Superhuman CEO says AI isn’t taking jobs, it’s giving every human 100 digital agents
Investors obsessed with efficiency — a thinly veiled euphemism for layoffs — may have found an unlikely ally in Superhuman CEO Shishir Mehrotra.
“I don’t view [AI] as a job taker. I view it as a job expander,” Mehrotra told Yahoo Finance. “In my mind, we’re about to give everybody 100 new employees.” He added that the likely result is the workforce is taught to use management skills to oversee digital teams.
It is a bold, and perhaps overly optimistic, rebrand of the AI revolution. But it is one that Mehrotra is betting his entire company on — quite literally. In mid-2025, the writing-assistant giant Grammarly acquired the premium email app Superhuman and then, in a surprising twist, rebranded the entire $13 billion conglomerate under the Superhuman name.
The logic behind the merger was clear. At the time, Grammarly had over 40 million daily users, but Superhuman email client provided the “surface” where professionals spent the bulk of their day. By combining Superhuman’s email app, Grammarly’s writing intelligence, and Coda’s collaborative workspace (another 2025 acquisition), the new Superhuman aims to be the AI-native productivity suite that challenges the dominance of Microsoft (MSFT) and Google (GOOG, GOOGL).

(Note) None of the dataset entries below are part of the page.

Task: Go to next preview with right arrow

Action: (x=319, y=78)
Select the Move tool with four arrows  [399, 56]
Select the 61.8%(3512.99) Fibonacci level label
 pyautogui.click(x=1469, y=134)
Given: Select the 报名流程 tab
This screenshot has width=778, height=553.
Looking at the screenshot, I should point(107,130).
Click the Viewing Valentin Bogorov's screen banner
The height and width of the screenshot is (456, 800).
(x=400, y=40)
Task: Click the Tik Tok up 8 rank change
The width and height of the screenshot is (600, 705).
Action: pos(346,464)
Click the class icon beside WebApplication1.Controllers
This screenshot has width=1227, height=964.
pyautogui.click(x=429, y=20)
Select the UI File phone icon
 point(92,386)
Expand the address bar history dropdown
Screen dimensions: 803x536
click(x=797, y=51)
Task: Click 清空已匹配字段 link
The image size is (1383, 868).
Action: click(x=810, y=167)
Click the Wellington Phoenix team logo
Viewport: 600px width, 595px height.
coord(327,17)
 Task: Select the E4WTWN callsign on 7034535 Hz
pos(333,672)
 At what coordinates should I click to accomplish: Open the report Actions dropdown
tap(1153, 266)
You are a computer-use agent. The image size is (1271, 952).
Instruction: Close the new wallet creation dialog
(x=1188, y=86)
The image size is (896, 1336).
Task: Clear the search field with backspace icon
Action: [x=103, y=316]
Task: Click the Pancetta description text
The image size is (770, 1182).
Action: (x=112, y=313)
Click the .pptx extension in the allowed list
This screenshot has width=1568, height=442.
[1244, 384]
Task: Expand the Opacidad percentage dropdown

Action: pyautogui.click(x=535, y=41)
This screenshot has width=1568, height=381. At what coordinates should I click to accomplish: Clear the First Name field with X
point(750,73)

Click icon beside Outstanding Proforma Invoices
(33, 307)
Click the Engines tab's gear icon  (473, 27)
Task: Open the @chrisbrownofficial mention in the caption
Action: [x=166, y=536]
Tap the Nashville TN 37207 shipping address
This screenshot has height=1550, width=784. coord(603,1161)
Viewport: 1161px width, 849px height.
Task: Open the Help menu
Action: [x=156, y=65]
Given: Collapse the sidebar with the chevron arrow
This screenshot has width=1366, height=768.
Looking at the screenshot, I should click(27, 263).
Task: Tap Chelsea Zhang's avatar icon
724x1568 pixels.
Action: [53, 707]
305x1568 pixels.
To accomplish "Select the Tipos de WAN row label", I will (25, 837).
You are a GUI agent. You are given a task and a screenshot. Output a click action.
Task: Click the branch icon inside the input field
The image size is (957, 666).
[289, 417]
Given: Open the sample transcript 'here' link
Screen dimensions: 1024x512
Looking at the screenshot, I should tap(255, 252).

The “100 agents” Mehrotra describes aren’t just fancy chatbots. He visualizes them as digital assistants, designed to pull data from CRMs, summarize support tickets, and draft replies in a user’s specific voice.
In his view, the metric for success isn’t just about how many people use OpenAI’s (OPAI.PVT) ChatGPT, it’s about the volume of background work being done. Grammarly users, he notes, are already triggering over 100 billion LLM calls a week.
However, investors should remain skeptical of the “job expander” narrative. While Mehrotra likens this moment to the introduction of the spreadsheet — where those who learned the tool thrived while calculator users were left behind — the math for the average corporation is different. If every employee suddenly has the output of 100 “agents,” the cynical financial reality is that a company might decide it only needs one manager where it previously needed ten.
“The analogy of employee to managers is a good analogy,” Mehrotra said. “It’s closer to what jobs are going to feel like.”
The alternative is already playing out across the Fortune 500, where a growing list of corporate giants have treated AI as a direct replacement. Fintech giant Klarna (KLAR) reported last year that its AI assistant performed the work of roughly 800 full-time customer service agents, contributing to a workforce reduction of nearly 40%. UPS (UPS), IBM (IBM), and computer giant HP Inc. (HPQ) have announced major job cuts linked to automation.